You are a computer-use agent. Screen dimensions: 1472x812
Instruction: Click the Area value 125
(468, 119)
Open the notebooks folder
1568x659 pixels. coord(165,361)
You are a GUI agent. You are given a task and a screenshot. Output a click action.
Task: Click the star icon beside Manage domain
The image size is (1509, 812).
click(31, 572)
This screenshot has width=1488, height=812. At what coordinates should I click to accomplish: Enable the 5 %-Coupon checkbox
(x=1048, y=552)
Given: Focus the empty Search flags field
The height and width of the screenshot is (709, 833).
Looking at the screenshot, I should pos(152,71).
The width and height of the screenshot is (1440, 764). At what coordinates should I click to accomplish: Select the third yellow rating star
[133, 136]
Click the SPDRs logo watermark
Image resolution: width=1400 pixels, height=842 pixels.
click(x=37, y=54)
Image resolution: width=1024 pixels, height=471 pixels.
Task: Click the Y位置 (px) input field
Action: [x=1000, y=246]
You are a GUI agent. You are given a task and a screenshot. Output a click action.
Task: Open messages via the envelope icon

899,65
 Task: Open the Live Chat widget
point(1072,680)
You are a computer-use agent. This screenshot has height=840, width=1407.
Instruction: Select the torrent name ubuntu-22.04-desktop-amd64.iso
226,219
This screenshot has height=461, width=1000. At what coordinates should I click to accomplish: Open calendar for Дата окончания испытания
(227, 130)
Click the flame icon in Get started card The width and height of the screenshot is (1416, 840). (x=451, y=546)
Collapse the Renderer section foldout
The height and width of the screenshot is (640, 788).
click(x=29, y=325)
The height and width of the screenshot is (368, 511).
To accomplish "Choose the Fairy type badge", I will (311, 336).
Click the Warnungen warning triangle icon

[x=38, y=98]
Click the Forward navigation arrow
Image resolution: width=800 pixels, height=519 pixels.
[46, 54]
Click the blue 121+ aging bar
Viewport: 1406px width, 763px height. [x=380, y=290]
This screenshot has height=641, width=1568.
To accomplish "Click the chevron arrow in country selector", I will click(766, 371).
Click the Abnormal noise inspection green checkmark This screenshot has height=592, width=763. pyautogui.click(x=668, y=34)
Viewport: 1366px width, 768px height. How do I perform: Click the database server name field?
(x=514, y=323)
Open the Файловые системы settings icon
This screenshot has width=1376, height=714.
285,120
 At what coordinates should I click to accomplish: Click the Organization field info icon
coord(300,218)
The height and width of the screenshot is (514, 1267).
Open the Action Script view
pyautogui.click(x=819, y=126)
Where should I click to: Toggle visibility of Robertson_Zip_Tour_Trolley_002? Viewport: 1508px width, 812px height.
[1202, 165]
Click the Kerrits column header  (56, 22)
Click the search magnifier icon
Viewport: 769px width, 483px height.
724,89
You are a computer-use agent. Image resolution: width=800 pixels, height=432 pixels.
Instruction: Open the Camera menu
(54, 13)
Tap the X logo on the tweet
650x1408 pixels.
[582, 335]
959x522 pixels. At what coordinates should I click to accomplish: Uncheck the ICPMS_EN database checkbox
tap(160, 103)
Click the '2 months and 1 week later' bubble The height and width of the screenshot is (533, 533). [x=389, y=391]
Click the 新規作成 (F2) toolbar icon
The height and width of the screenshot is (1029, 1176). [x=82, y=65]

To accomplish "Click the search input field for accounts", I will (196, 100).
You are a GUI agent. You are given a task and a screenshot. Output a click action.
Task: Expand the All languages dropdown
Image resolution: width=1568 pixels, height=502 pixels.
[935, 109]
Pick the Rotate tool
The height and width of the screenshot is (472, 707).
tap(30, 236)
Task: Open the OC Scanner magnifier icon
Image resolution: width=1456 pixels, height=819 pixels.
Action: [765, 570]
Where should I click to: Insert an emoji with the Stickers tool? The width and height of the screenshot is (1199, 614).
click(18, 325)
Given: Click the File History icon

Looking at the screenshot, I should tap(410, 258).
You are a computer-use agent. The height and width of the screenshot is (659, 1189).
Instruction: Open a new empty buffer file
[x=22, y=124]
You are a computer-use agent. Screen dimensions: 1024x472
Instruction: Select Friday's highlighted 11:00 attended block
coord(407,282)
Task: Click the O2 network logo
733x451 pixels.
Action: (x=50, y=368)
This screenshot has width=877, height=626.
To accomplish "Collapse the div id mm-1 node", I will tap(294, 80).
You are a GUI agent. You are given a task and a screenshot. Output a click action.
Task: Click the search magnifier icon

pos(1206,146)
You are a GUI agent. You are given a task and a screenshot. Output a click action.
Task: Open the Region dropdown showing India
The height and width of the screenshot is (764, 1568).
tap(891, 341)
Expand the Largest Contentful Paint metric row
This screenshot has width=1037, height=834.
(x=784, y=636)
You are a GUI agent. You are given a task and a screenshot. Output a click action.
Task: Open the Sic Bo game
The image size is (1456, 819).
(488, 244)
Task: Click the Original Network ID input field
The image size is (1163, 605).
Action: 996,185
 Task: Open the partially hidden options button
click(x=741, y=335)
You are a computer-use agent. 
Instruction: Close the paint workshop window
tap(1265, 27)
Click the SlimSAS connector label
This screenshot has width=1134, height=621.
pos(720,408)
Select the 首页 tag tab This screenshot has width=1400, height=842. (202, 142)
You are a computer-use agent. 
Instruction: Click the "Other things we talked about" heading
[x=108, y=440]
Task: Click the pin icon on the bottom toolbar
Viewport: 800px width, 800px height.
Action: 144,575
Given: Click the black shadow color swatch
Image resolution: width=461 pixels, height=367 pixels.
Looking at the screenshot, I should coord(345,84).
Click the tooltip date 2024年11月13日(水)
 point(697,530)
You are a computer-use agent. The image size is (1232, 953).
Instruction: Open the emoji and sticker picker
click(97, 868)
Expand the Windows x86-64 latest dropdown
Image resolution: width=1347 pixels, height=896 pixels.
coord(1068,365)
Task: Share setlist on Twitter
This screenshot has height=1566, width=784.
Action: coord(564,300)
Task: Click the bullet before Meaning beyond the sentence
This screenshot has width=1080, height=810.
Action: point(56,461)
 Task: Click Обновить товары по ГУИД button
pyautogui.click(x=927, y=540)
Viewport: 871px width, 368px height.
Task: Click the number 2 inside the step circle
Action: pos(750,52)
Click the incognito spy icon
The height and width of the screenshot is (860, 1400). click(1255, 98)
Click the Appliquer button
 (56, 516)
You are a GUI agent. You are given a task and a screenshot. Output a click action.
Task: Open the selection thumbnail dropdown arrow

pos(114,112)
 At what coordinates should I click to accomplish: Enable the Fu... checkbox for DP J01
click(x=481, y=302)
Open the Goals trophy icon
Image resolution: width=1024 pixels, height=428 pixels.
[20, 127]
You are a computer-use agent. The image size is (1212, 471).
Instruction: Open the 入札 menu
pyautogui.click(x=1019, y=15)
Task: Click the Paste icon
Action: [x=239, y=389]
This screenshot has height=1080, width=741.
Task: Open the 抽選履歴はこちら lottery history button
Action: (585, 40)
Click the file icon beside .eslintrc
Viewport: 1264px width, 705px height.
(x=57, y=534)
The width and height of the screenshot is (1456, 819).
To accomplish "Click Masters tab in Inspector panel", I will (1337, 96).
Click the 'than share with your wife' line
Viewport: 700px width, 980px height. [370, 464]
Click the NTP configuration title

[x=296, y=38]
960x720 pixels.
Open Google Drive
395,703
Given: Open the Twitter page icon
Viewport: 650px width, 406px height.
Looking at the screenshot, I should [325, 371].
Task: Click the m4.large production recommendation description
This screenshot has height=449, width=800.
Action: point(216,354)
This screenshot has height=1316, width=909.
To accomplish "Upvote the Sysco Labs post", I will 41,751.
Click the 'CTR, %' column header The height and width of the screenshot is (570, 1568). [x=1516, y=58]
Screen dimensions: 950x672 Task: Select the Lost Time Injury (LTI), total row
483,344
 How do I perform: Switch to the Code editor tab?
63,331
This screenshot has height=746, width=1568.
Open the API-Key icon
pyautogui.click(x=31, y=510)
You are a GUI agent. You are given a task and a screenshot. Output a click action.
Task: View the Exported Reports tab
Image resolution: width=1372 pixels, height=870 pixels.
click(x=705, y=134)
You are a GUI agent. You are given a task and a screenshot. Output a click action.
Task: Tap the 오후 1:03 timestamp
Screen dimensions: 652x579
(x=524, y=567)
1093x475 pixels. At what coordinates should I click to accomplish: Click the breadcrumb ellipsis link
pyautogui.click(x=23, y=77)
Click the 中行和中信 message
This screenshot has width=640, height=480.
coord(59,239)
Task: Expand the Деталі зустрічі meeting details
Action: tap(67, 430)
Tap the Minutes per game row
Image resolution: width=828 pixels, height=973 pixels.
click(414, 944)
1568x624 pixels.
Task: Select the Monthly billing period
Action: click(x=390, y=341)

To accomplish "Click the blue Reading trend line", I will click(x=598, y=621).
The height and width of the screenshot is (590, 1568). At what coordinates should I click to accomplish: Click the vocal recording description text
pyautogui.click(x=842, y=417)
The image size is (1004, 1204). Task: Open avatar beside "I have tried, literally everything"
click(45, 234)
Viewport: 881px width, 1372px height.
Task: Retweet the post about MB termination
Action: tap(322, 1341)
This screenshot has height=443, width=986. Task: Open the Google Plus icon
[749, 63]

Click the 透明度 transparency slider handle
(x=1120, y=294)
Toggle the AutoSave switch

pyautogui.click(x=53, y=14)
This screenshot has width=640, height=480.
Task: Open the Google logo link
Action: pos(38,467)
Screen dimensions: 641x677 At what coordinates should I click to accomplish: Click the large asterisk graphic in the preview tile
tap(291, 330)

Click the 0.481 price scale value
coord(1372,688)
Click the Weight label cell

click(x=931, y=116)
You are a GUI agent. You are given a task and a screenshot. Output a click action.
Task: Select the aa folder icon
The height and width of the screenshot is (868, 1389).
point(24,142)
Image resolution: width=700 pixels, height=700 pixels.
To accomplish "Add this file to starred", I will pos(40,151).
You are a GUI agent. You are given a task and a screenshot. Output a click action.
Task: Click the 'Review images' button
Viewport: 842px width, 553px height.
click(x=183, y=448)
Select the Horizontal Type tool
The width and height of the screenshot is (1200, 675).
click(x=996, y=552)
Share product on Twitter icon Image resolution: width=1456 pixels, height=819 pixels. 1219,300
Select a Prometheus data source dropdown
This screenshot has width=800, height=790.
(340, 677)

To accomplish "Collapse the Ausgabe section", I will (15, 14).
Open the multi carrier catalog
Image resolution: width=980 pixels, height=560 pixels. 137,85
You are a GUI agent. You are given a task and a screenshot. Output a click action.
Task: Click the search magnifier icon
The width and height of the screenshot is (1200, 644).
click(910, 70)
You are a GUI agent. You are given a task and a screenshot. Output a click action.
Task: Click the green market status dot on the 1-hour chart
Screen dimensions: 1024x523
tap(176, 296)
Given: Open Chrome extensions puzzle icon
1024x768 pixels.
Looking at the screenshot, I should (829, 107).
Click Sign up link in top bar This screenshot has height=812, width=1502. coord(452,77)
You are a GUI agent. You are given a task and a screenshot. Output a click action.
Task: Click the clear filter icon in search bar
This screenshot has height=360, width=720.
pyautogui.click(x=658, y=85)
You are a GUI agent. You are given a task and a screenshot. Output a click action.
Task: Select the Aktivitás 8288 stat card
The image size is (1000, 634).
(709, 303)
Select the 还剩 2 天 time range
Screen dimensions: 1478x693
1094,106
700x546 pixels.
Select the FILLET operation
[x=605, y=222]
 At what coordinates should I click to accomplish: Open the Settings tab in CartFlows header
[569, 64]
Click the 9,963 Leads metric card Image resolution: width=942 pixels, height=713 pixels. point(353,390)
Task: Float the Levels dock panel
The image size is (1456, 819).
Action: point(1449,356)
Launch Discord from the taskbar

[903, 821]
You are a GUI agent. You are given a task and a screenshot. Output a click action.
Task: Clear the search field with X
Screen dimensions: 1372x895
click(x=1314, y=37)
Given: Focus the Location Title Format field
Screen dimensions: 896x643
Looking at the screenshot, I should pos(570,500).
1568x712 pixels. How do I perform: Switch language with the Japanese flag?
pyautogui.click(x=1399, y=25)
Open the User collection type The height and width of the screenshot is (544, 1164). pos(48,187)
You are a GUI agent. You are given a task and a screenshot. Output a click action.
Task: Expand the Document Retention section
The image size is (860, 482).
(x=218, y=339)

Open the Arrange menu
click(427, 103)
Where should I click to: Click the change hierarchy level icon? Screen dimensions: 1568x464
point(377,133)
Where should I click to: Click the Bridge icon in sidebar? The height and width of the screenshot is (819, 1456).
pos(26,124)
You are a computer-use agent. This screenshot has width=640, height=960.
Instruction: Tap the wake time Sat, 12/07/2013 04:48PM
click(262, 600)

**Work to do:** Please repeat the stretch of lines from the one containing "Click the Abnormal" through the one containing "[1202, 165]", swapping "icon" for "button" and keeping everything else as it is. Give only those lines.

**In response:**
Click the Abnormal noise inspection green checkmark This screenshot has height=592, width=763. pyautogui.click(x=668, y=34)
Viewport: 1366px width, 768px height. How do I perform: Click the database server name field?
(x=514, y=323)
Open the Файловые системы settings button
This screenshot has width=1376, height=714.
285,120
 At what coordinates should I click to accomplish: Click the Organization field info button
coord(300,218)
The height and width of the screenshot is (514, 1267).
Open the Action Script view
pyautogui.click(x=819, y=126)
Where should I click to: Toggle visibility of Robertson_Zip_Tour_Trolley_002? Viewport: 1508px width, 812px height.
[1202, 165]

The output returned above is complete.